Como no podía ser de otra manera, me fui de vacaciones por semana santa y terminé viviendo otra aventura al estilio mío: épico y con aires de epopeya osada. Pasé más de la mitad de mi estadía en Bariloche en el hospital, mientras me limpiaban el ombligo y me sacaban el apéndice. Tuvimos la suerte de disfrutar el primer día de la mañana a la noche porque a la madrugada se vinieron horas demasiado largas.
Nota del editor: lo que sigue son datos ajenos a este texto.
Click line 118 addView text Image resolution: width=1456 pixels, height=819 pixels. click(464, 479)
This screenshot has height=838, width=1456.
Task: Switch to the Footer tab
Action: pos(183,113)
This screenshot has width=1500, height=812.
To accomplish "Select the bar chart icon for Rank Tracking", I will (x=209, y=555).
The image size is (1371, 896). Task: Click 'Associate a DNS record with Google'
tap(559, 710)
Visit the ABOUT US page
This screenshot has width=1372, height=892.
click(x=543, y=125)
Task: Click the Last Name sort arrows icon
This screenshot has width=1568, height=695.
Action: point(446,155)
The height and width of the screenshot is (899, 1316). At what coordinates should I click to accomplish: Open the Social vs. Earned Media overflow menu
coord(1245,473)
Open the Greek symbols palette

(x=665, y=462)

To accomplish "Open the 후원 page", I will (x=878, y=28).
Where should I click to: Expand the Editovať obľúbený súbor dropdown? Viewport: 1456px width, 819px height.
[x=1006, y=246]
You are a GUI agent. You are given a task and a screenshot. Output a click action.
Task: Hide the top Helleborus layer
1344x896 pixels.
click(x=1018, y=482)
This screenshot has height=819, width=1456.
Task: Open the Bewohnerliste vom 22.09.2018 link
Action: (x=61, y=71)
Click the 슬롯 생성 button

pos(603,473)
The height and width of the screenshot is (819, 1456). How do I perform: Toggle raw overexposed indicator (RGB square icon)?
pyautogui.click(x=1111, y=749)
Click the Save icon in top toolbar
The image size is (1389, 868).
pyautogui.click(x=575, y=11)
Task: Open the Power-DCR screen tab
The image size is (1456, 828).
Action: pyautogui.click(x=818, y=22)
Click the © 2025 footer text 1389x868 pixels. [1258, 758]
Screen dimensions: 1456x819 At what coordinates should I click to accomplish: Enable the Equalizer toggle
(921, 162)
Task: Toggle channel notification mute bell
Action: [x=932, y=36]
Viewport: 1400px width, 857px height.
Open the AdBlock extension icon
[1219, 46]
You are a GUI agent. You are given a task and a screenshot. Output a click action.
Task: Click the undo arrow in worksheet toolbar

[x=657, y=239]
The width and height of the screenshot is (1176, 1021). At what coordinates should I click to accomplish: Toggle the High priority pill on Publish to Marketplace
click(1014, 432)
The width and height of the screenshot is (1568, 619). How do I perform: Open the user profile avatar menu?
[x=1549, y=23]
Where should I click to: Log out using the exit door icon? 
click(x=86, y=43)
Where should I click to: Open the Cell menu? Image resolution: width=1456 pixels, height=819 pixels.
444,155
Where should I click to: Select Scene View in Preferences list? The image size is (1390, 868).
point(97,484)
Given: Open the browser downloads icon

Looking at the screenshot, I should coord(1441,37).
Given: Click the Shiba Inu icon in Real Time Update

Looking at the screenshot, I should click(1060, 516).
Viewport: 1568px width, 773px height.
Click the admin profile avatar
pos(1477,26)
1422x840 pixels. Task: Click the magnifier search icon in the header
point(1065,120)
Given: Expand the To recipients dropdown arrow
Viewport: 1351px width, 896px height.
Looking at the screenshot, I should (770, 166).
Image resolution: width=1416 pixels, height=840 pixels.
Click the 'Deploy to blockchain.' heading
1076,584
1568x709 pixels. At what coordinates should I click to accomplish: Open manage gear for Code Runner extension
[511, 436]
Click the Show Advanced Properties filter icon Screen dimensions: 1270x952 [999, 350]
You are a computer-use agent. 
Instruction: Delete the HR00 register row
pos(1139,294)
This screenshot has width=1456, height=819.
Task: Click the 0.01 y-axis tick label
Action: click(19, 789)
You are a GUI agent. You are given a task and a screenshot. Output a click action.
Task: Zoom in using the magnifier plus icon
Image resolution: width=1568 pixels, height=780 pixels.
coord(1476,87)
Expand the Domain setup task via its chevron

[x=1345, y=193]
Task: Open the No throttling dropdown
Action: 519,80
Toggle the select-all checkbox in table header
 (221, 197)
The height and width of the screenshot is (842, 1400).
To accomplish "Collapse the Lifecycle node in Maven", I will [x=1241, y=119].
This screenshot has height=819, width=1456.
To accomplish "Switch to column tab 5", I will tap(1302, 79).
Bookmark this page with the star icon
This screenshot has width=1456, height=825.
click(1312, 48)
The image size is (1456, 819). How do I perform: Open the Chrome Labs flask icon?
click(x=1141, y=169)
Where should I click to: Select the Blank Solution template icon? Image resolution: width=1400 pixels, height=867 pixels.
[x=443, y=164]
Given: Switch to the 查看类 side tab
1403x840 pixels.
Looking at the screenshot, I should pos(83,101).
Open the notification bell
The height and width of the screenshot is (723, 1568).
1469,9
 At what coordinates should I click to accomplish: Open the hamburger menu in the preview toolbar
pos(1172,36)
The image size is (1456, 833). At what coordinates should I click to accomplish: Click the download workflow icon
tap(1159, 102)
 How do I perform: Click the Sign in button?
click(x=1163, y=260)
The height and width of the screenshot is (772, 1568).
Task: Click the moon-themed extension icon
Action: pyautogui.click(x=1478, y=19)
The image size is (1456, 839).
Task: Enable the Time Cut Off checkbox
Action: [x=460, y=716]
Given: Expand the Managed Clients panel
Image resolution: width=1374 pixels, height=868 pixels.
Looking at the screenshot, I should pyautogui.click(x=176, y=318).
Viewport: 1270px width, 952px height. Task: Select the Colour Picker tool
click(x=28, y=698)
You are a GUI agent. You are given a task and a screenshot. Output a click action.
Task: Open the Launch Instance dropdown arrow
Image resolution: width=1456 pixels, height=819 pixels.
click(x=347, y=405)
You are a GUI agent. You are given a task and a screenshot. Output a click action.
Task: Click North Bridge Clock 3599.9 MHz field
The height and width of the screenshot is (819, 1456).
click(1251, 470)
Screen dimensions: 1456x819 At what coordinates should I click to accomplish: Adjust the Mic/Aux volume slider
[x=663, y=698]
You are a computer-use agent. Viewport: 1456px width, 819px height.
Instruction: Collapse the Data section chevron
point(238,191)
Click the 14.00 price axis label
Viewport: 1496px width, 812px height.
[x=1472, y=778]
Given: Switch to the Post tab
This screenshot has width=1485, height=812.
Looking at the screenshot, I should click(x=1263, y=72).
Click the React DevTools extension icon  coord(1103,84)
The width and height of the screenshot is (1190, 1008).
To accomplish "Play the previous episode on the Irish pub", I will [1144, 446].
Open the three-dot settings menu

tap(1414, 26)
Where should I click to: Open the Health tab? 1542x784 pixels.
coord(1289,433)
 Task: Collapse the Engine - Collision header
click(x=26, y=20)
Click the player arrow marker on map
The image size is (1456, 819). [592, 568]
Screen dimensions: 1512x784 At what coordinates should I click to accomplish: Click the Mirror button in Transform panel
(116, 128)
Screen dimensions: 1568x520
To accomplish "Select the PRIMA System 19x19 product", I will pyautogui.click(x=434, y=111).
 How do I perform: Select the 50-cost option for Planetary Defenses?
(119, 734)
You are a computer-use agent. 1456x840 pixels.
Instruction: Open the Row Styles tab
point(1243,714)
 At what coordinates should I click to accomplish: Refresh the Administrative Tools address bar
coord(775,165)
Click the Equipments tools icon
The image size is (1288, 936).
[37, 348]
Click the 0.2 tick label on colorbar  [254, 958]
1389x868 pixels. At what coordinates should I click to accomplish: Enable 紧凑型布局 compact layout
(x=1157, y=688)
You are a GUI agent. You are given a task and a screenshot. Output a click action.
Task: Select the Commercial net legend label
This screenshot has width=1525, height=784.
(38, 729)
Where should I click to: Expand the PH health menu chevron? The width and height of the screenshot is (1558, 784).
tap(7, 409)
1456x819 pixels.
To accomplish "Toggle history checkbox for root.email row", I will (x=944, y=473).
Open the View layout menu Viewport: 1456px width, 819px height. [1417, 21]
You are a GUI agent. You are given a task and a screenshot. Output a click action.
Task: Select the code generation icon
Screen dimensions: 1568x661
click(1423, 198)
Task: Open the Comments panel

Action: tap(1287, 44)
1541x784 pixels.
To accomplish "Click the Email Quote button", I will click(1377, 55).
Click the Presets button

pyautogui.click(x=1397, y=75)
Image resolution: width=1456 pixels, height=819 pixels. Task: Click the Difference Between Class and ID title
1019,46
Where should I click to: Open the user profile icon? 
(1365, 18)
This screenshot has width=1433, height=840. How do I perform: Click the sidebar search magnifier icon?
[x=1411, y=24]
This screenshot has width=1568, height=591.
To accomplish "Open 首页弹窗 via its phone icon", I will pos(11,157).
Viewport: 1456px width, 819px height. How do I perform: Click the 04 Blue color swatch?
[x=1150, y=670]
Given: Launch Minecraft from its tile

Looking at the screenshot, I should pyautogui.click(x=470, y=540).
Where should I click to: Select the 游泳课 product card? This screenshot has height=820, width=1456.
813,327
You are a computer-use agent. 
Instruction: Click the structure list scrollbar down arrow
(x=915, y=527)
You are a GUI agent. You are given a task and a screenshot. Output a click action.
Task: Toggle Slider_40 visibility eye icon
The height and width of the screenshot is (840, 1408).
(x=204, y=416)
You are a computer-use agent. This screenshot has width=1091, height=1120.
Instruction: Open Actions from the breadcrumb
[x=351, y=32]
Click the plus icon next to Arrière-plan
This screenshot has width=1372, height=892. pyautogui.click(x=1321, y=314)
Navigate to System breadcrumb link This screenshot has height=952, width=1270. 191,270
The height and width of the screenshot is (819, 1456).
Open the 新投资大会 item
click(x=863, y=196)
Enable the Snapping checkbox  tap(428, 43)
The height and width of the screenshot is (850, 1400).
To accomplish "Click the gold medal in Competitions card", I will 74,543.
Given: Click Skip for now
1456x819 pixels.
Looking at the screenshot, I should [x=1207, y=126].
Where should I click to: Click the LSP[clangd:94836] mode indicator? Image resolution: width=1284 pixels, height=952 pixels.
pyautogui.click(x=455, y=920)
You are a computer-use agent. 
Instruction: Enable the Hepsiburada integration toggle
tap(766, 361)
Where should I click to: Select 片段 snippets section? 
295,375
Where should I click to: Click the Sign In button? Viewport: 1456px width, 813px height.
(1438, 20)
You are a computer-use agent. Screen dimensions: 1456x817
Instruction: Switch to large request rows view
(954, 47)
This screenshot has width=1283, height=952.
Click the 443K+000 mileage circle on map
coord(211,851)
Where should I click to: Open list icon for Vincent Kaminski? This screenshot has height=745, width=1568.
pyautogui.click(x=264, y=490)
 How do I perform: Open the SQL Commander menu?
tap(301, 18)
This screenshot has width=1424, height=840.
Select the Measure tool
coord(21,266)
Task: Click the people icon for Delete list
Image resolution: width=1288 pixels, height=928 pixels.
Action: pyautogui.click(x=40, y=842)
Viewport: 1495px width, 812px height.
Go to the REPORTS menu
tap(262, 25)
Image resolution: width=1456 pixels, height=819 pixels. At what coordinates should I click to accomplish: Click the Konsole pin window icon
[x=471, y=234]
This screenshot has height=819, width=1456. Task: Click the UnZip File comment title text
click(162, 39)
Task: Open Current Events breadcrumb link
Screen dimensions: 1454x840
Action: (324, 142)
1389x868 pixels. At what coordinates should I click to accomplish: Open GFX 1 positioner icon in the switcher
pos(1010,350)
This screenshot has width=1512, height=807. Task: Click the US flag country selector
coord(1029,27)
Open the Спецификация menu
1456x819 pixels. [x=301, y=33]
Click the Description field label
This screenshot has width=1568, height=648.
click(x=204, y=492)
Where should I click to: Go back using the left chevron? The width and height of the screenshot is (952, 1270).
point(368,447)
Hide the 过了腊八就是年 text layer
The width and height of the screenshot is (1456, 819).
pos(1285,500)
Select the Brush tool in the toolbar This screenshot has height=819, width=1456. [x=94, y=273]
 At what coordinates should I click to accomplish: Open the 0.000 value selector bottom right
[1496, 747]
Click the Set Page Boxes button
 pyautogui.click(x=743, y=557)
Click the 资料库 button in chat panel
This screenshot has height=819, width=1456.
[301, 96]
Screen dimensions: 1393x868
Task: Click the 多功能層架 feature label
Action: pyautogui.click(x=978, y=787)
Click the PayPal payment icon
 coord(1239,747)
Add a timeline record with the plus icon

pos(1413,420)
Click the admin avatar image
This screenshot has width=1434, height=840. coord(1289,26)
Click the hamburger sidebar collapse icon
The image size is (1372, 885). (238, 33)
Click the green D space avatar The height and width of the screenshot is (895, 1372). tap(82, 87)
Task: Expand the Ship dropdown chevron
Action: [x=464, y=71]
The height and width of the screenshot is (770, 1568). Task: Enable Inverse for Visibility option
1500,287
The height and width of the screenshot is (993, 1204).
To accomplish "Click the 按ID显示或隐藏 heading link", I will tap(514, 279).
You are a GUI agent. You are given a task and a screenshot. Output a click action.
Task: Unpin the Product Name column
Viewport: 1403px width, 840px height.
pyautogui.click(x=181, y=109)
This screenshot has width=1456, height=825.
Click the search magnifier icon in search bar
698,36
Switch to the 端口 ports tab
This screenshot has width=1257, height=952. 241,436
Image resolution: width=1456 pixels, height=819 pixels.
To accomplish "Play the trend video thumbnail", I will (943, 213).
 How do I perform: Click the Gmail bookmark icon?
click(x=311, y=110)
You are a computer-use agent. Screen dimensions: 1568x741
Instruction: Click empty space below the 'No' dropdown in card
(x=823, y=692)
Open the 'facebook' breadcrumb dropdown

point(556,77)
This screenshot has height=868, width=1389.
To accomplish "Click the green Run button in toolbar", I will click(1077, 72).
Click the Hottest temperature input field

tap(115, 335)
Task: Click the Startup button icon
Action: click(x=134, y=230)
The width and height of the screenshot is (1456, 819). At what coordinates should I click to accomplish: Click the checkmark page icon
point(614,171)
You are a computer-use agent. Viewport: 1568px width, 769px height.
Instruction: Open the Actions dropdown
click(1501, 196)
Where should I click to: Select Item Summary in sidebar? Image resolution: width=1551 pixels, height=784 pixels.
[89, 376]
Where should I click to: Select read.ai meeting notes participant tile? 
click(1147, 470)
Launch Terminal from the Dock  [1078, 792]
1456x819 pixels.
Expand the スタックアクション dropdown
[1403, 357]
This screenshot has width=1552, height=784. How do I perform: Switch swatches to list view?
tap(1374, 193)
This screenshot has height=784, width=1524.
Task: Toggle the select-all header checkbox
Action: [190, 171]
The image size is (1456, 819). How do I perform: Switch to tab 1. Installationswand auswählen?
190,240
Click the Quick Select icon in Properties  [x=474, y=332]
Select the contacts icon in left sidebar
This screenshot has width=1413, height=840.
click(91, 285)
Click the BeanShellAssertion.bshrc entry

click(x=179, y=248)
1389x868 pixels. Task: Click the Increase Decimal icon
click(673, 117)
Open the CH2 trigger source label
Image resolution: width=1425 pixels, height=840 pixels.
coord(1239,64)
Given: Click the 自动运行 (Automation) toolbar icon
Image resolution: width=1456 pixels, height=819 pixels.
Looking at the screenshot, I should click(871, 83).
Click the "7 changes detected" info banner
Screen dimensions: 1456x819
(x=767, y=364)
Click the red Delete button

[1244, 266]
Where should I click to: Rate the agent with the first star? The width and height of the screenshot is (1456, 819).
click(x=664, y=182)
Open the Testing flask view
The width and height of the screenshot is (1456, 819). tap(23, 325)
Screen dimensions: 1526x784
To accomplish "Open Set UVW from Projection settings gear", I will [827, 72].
Los médicos me tranquilizaron. Estaba claro que no era el fin del mundo y que las cosas podrían haber sido mucho peor. Tenía la vista de una bella ciudad y la compañía de mi familia, claro. Aunque la bronca no dudó en brotar cuando los km y la distancia de semejante viaje me hicieron volver a la realidad. ¿Qué persona dotada de ínfimos gramos de suerte sufre una internación justo en ese momento? Me dejaron internada, con análisis y en observación; el cuadro era confuso aunque según mi intuición y los presentimientos que suelo despertar, estaba todo más que claro: APENDICITIS (y de ahí directo a mi ejecución.) En teoría, tuve mucho miedo. En la práctica, además de miedo, estaba aburrida y angustiada. Siendo una persona que constantemente busca quehaceres para sentirse mejor, lo peor que me puede pasar es estar quieta con un ambiente que ni siquiera acompaña la escena. A esto se suma la dependencia y necesidad del otro: me recorría la salita con el suero colgando y requería ayuda para trasladarme hasta el baño. Lo más envidiable era mi manjar diario que consistía en suero como desayuno, almuerzo, merienda y cena.
Mientras deliraba a causa de mi aburrimiento nivel experto y mis dolores retorcidos, se me ocurrió pensar que quizás las cosas fueran distintas si al menos colgaran globos, musicalizaran la habitación para atraer la buena vibra o alguien se disfrazara de teletubbie, así me reía un rato y me olvidaba del calvario de mi panza. ¿Era mucho pedir? Lo sé, a diario muchas personas viven el martirio del encierro, de las camillas con ruido angustiante, de comida sin azúcar ni sal, de suero, de antibióticos, analgésicos y análisis, de batas verdes y de sensación de parálisis cuando se necesita ayuda para sentarse o calzarse las pantuflas.
Entonces ahora sí, debo admitir que aprendí. Apelemos a que las experiencias y los momentos singulares que siempre son primerizos nos dejen una enseñanza por ese mismo gustito nuevo que nunca habíamos percibido. ¿Aprendizaje de la vida, quizás? Sin duda lo fue. Y más aún cuando me di cuenta de que aquello que hizo valedera mi estancia en el sanatorio fue el hecho de palpar pequeños momentos que me dejaron marcas en la cabeza y en el corazón.
Compartí la habitación con una señora de unos 70 años que en sus ojos me contaba su vida. Una de sus hijas y dos de sus hermanas se turnaban durante todo el día para cuidarla y mantenerse cerca de ella. Como tantos otros internados, necesitaba ayuda para moverse, bañarse y levantarse de la cama, aunque así y todo, eso no le impidió despertarse cada mañana con el firme propósito de conseguir el alta de los médicos e irse lo más pronto posible a su casa.
El día que me dejaron libre, el doctor que estaba de guardia me hizo una revisión y concluyó que después de la merienda ya podía marchar. "¡Yo también me quiero ir después de la merienda!", dijo. "Vos tené paciencia que te quedan unas cuantas cenas más por acá, Carmen..." La risa como método de camuflaje no falla, pero en su nostálgica mirada pude ver que después de casi un mes de seguir ahí, las ganas de salir a respirar se potenciaban. La saludé con angustia. Por ella, por las miles de Carmen que hay, que no pierden la fé, que no bajan los brazos y que deben lidiar con las heridas de los años.
Anoche, mientras estaba acostada, me acordé de Carmen, de su camilla ubicada al lado de la ventana como anhelando libertad, de la situación en que la conocí y de las ganas enormes de abrazarla desde acá. Anoche recordé el momento en que giré la cabeza mientras hacía esfuerzos titánicos para dormirme y ví a mi mamá durmiendo entre dos sillas, con un sueño desfallecido y una gran preocupación, pero aún así tomándome de la mano con fuerza. Me estremecí. Todo el amor que recibí en esos días fue gigante. Me sané con mimos y me aferré a creer que en nuestra vida damos aquello que recibimos, y a su vez, cosechamos nuestra propia siembra. Si tengo una familia tan llena de luz, no pretendo menos que dar luz a los demás. Por eso soy una eterna agradecida con lo que me tocó.